» **Raw records**
———
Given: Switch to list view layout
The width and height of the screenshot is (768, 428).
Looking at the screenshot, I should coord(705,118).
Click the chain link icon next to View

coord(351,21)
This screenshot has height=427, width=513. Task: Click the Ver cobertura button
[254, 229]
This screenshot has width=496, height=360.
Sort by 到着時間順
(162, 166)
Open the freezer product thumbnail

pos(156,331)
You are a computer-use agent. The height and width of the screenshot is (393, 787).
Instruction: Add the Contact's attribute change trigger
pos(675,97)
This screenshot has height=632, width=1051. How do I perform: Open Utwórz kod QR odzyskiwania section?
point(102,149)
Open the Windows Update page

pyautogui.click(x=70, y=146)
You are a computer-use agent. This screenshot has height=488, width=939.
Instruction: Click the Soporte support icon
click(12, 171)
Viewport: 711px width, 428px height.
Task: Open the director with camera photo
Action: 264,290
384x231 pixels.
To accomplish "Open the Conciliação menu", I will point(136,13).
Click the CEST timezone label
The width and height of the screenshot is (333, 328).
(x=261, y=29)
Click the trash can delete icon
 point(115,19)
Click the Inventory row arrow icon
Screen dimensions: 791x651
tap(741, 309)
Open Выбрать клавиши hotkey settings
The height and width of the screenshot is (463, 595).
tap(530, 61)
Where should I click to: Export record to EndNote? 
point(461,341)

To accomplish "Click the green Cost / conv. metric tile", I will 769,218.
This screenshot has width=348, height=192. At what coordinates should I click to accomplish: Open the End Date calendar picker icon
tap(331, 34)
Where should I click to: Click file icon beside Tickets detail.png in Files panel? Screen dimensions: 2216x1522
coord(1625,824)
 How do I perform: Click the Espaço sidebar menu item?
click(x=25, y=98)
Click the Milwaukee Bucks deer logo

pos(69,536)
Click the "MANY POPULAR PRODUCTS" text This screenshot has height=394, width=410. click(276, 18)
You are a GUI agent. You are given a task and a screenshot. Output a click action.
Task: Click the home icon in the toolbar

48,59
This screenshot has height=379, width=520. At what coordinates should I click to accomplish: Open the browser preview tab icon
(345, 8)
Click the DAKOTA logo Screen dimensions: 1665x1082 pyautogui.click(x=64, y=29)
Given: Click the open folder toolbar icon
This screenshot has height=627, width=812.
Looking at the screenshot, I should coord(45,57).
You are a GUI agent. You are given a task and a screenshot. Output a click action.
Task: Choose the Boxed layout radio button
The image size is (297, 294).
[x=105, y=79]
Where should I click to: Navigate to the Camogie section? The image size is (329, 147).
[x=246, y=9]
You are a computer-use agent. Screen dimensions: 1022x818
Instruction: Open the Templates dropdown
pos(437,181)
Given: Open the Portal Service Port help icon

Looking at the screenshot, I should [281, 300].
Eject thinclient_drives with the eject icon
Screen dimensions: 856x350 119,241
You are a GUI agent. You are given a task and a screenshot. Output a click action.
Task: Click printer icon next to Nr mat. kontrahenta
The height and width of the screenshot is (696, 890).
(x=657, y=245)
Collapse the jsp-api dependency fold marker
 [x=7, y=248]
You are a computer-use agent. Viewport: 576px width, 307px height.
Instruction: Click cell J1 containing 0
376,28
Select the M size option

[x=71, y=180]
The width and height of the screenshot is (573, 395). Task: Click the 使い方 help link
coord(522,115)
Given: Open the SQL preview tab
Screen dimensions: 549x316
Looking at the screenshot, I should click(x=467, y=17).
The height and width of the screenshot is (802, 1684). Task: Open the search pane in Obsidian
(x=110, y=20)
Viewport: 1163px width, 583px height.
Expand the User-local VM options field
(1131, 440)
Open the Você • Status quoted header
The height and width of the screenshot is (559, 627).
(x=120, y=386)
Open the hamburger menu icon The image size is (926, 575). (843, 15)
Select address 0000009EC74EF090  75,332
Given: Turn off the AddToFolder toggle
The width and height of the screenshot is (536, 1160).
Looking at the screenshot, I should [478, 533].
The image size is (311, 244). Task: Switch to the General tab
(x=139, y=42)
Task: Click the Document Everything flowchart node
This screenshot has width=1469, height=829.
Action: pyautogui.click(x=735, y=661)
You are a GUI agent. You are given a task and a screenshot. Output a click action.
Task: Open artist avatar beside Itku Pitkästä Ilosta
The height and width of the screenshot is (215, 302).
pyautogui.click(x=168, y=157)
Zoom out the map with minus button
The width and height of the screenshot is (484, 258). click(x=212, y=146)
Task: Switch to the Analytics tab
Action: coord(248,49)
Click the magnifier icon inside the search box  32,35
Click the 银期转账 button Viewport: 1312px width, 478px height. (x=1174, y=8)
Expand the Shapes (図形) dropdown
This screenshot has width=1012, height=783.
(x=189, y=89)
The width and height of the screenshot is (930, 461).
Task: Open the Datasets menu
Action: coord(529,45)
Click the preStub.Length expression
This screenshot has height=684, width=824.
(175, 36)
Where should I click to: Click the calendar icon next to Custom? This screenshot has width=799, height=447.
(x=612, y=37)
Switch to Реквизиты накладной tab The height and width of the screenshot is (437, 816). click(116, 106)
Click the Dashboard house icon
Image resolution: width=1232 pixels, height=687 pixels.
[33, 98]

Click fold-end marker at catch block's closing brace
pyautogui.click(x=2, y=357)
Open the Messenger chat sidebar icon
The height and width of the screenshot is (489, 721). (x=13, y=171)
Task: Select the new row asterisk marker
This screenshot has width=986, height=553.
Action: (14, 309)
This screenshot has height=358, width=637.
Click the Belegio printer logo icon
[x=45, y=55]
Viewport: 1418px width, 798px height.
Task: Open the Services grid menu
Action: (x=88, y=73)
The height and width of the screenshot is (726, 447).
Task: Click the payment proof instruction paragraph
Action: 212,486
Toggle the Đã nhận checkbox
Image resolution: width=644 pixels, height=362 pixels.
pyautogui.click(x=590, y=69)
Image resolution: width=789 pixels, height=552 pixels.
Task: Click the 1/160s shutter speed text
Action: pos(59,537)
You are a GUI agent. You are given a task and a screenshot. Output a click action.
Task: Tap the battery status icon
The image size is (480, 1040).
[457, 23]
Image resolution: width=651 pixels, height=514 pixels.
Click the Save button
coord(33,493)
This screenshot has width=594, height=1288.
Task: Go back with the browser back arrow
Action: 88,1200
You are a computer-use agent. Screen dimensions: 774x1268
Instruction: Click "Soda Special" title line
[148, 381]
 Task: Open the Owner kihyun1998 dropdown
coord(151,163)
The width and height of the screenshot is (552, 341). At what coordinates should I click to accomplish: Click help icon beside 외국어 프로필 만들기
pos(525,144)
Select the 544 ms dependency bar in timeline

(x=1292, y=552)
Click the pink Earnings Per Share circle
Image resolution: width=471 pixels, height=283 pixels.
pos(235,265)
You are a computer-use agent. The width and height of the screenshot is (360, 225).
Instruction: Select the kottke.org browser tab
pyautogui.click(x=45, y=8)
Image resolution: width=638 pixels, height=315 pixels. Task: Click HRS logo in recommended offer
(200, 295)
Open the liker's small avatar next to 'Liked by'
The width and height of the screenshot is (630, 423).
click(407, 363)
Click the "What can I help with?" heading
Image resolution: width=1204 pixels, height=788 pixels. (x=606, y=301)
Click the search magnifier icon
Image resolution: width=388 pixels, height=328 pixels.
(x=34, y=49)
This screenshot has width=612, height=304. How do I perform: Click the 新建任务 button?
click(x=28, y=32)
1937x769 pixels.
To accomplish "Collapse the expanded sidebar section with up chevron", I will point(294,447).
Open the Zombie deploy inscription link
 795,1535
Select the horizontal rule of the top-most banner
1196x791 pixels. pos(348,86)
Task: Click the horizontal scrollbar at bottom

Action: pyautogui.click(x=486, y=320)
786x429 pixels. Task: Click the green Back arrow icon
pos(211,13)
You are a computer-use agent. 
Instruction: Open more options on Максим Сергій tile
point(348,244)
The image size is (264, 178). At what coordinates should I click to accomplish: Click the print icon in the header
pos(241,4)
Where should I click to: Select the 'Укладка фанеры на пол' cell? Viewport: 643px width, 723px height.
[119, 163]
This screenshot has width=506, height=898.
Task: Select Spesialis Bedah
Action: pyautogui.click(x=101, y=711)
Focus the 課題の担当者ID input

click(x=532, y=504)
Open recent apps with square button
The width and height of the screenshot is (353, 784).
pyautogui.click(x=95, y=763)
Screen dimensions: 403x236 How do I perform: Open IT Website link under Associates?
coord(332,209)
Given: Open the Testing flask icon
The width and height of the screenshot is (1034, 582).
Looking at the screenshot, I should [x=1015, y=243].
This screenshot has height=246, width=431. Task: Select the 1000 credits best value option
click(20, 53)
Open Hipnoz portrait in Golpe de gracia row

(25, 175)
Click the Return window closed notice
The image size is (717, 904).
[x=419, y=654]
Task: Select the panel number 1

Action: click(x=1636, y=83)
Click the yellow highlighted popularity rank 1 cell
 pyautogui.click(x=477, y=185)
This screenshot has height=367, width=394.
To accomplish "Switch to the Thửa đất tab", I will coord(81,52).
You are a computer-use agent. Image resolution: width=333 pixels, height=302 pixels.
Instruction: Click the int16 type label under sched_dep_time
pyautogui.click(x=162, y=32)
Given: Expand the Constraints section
———
» **Task prompt**
Lay out the lines from the start of the items through the line holding "pos(156,331)", inclusive, as a Markdown table with the columns Row and Line. Number each line in the Row column and leave out blank lines.

» **Worked answer**
| Row | Line |
|---|---|
| 1 | Given: Switch to list view layout |
| 2 | The width and height of the screenshot is (768, 428). |
| 3 | Looking at the screenshot, I should coord(705,118). |
| 4 | Click the chain link icon next to View |
| 5 | coord(351,21) |
| 6 | This screenshot has height=427, width=513. Task: Click the Ver cobertura button |
| 7 | [254, 229] |
| 8 | This screenshot has width=496, height=360. |
| 9 | Sort by 到着時間順 |
| 10 | (162, 166) |
| 11 | Open the freezer product thumbnail |
| 12 | pos(156,331) |